We like to call it Beacon Hollow Farm, and although it’s in a hollow on Beacon Hill Road, it’s just a stone’s throw from the highest point on the island, Beacon Hill.
Going back in time, the area was called Mott’s Farm, a sprawling dairy farm comprising hundreds of acres. Today, we have but five acres after many subdivisions through the years. The original farmhouse — a mansard-roofed building built after the Civil War — remains a private home separate from the Beacon Hollow Farm as we know it today. “Dead Eye Dick” — Richard Dodge — and his wife Cecile owned the properties years back, as well as the Dead Eye Dick’s restaurant, which is still in business today. It was called Dead Eye’s not because Dick had a bad eye but because they collected “dead eyes,” which were present throughout the restaurant. A “dead eye” is an item of hard wood used in rigging sail lines. The Dodges never farmed the land but the remnants of the old barn and milk house were found in rubble and were mostly brush-covered until we purchased the property years ago. From most local accounts, the ‘38 hurricane destroyed the old barn. The farmhouse is no longer part of the farm, but the foundation of the barn was restored and a new barn was constructed on it.

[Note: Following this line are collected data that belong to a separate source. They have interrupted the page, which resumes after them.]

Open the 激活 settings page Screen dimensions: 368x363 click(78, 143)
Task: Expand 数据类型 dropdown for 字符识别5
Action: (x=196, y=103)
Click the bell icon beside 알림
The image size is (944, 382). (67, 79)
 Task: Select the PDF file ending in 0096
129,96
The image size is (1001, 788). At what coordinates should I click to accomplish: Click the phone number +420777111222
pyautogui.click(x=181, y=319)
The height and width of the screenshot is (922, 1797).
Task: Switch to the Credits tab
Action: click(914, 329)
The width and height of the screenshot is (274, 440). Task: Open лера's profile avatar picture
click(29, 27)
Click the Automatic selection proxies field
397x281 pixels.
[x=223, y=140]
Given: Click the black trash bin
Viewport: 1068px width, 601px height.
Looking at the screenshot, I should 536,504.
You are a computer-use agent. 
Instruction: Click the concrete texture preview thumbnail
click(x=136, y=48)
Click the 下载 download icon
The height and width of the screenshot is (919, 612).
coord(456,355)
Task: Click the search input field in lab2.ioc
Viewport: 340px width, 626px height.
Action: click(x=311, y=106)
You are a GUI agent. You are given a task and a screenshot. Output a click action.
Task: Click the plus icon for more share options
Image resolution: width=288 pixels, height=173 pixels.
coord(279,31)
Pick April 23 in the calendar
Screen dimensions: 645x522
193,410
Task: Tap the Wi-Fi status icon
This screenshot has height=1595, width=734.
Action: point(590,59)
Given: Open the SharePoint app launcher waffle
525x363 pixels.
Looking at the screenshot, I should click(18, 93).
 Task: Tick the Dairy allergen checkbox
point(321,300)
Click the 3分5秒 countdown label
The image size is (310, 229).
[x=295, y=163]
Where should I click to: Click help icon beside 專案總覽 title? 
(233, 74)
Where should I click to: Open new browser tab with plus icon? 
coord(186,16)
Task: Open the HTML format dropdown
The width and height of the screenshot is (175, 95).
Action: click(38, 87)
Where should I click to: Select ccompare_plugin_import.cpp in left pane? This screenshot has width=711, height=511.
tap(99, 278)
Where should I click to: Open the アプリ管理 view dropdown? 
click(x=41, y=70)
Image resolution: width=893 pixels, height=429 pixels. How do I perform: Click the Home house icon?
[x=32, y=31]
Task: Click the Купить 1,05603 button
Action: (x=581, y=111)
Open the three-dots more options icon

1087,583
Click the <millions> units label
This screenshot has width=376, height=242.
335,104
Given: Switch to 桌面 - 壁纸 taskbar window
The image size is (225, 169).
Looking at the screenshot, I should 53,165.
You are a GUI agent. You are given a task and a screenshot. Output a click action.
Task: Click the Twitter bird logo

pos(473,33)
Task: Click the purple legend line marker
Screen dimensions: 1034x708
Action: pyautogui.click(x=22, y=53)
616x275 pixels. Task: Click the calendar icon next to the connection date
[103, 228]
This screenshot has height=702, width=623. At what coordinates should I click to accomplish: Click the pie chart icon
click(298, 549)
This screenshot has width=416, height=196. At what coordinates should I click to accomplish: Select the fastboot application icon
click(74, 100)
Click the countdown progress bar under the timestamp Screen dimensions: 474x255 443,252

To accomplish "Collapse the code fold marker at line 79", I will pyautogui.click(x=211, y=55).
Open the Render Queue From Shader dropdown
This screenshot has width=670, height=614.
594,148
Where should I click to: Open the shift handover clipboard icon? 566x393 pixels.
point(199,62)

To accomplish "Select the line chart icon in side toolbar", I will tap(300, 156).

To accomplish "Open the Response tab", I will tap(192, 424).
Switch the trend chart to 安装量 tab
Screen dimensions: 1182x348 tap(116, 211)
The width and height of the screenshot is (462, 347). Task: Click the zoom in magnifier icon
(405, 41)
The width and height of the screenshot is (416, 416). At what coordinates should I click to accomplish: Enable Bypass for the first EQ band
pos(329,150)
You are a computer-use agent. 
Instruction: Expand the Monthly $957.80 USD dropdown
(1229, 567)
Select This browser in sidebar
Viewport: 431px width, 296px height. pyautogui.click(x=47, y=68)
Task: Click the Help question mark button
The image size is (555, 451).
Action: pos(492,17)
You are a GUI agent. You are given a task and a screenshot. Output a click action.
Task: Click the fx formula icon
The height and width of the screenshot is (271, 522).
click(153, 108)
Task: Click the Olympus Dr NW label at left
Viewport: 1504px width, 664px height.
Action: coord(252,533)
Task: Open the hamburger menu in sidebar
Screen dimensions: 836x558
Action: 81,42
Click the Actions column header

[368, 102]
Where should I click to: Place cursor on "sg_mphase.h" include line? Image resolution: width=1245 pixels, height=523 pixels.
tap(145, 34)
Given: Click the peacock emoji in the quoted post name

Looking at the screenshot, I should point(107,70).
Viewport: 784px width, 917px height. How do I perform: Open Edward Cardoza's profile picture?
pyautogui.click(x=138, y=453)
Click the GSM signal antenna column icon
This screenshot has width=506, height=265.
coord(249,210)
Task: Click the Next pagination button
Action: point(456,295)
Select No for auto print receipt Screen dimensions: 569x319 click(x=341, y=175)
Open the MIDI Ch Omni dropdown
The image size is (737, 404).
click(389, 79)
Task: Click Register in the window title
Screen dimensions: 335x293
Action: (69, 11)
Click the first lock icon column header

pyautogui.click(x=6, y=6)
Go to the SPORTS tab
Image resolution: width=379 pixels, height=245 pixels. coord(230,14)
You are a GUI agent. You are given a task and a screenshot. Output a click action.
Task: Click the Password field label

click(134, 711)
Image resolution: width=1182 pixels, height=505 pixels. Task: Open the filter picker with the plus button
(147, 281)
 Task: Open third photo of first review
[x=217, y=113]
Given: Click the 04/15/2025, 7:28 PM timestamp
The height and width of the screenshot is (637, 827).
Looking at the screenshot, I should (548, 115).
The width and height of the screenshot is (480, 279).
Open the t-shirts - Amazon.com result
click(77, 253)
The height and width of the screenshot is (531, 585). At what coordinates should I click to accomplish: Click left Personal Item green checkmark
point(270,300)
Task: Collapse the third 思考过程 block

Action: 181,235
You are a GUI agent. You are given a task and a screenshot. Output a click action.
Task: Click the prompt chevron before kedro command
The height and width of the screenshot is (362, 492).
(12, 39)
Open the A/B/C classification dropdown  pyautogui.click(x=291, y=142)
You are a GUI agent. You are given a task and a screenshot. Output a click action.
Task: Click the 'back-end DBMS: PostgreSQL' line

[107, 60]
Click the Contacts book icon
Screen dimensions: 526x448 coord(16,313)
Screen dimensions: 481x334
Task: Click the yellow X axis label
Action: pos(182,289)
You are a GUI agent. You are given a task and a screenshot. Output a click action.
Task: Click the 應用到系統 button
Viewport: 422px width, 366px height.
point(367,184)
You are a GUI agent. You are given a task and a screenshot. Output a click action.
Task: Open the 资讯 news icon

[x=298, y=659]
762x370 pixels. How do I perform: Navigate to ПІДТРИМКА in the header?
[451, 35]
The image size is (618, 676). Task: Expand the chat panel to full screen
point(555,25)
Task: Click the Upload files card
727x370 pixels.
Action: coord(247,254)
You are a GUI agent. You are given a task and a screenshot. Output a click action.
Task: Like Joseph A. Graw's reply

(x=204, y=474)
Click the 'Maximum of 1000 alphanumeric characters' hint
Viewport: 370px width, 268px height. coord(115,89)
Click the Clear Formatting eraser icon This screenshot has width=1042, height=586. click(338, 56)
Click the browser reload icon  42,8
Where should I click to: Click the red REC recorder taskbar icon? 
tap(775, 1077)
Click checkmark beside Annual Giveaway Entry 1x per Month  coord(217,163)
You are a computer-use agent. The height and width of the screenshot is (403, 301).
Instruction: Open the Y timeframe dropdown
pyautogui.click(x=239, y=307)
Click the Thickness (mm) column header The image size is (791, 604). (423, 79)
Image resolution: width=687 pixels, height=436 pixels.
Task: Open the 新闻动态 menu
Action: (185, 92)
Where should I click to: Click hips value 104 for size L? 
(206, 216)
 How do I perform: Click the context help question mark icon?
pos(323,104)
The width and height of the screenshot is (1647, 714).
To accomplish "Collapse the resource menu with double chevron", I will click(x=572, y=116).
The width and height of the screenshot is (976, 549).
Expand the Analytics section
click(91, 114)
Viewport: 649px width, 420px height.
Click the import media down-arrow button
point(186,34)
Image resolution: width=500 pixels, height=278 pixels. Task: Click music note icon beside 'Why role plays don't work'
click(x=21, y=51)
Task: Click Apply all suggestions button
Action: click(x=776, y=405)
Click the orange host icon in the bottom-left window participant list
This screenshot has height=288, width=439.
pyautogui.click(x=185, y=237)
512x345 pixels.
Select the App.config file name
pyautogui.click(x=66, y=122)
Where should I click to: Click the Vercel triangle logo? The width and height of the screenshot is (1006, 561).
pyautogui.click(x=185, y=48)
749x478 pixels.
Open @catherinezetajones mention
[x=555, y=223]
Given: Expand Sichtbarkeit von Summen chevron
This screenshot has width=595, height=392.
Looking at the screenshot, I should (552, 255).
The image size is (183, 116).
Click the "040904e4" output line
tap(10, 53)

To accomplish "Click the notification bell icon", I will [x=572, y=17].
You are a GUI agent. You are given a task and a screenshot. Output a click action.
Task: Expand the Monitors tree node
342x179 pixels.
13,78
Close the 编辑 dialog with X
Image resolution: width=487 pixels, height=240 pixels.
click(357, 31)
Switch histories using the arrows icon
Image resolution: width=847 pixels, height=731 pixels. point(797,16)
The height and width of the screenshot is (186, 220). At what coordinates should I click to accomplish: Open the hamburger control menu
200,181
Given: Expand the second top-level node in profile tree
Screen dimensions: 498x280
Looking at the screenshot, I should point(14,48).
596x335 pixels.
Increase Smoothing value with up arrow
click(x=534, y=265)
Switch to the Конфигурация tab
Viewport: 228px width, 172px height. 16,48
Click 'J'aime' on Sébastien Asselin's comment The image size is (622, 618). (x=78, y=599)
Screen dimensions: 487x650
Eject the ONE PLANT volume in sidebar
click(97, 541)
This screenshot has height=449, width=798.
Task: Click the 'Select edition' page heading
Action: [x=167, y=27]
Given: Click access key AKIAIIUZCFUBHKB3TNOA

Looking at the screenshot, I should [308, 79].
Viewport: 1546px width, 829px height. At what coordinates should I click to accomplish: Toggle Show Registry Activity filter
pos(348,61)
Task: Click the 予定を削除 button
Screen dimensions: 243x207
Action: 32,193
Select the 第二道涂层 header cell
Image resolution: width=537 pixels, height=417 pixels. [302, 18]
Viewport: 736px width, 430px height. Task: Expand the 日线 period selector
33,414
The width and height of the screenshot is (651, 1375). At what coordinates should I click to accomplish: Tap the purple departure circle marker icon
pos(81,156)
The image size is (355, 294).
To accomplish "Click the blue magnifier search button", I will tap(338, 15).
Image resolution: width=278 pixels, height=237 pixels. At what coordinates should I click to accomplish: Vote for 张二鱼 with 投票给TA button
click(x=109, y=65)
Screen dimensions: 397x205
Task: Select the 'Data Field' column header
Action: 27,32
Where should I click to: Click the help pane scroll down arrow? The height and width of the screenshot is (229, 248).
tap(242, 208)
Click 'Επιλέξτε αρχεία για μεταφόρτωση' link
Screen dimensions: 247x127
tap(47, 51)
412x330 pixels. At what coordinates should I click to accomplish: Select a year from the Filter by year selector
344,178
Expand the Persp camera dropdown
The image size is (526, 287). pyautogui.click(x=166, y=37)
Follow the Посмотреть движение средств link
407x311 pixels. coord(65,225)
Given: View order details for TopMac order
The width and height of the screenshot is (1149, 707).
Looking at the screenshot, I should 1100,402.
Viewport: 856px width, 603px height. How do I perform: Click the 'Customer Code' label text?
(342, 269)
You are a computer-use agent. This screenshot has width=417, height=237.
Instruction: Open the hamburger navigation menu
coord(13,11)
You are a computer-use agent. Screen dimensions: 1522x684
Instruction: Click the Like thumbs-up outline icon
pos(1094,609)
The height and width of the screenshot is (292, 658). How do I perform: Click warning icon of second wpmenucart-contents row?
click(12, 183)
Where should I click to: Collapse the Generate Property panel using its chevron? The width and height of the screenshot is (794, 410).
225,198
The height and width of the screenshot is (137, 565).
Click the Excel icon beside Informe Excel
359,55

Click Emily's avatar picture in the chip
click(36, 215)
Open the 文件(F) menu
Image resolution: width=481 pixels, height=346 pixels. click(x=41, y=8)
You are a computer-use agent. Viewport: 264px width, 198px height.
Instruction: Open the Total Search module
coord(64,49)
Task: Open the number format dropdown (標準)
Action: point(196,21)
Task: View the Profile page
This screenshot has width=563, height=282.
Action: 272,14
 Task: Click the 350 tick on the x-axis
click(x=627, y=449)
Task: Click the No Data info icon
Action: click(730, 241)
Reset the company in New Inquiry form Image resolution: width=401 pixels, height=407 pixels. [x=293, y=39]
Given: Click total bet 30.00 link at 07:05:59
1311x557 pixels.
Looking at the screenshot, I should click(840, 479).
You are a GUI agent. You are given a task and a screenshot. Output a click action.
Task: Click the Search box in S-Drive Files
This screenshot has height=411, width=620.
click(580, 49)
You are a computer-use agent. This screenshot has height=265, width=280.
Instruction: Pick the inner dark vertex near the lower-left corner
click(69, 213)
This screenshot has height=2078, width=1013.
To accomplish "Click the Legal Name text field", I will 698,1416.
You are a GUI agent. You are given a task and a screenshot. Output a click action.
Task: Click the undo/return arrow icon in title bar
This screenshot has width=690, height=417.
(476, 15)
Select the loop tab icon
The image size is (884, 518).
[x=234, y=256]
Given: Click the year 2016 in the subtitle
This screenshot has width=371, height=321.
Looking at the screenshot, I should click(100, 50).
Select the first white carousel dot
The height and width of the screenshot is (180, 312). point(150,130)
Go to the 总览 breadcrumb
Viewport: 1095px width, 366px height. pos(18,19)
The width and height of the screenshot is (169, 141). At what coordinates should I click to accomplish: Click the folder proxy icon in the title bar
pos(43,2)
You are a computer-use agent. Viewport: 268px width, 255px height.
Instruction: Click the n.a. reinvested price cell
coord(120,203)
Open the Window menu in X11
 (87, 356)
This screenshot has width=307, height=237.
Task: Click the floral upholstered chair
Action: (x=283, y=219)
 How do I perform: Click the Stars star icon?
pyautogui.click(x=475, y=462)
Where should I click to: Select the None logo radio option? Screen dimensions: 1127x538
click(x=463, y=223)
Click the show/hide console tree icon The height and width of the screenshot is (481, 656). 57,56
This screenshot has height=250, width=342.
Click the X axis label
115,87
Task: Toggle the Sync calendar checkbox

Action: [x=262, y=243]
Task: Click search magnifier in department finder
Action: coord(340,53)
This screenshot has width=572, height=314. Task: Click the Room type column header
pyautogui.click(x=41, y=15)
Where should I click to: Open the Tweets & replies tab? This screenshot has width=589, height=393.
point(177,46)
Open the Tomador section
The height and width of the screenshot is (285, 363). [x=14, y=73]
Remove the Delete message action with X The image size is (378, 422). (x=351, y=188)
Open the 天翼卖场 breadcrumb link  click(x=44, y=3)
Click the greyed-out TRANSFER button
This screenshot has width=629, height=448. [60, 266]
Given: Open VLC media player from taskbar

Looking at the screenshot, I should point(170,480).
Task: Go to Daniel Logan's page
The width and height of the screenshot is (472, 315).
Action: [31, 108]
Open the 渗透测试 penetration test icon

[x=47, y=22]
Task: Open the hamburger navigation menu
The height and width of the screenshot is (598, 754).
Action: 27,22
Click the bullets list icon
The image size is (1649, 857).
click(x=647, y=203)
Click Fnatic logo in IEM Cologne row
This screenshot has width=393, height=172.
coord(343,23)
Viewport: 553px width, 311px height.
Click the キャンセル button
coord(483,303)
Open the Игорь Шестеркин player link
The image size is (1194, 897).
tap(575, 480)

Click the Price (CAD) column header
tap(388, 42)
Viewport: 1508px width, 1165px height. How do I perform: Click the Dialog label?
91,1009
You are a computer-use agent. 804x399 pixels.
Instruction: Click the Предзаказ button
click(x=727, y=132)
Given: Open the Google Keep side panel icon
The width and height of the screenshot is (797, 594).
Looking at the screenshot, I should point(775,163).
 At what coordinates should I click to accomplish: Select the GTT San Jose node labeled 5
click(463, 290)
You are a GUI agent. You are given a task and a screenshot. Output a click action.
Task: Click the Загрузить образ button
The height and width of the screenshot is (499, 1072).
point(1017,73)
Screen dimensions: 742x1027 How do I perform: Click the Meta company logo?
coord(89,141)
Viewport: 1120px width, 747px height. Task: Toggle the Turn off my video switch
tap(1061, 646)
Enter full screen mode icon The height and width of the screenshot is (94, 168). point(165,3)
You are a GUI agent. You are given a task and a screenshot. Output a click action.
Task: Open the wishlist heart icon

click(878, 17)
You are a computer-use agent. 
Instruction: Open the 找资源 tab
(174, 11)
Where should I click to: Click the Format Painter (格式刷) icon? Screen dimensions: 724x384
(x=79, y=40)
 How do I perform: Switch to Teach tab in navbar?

Town officials allowed us to construct a barn on the existing foundation with code recommendations and the use of native Rhode Island timber. While excavating and digging the area, a 1,000 gallon cistern was uncovered with a chain-like apparatus with tin cups used as a water retrieving system for watering the animals. A shaving mug and an old straight razor and comb were also found in the foundation, meaning people lived wherever they could on Block Island even then. A deep hand-dug well still filled with water also was a water source. Farmers didn’t want ponds since they took up too much grassland. Our present ponds at the Hollow are artificial and considered livestock retention ponds. Some time ago, an FBI search party grappled the well looking for a missing person thought to have been buried in the area, which now makes me nervous whenever I use a shovel. Needless to say, we don’t drink the water.
The farm has been transformed from years of overgrown vegetation into a working farm again. There are horses, donkeys, goats, chickens, ducks, dogs and cats now all calling this home. We produce farm fresh free-range eggs for the asking. There is no growth on the ancient stone walls, goats love poison ivy, and donkeys love blackberry brush. No ticks where chickens pluck, but don’t try to plant grass seed. A post and beam house is now the farmhouse far up in the corner of the property, but the old mansard still looms supreme on the yonder hill.
Excluding the new home and viewing just the farm, the renovated barn and the original mansard farm house up on the hill, a time warp exists unchanged for 130 years.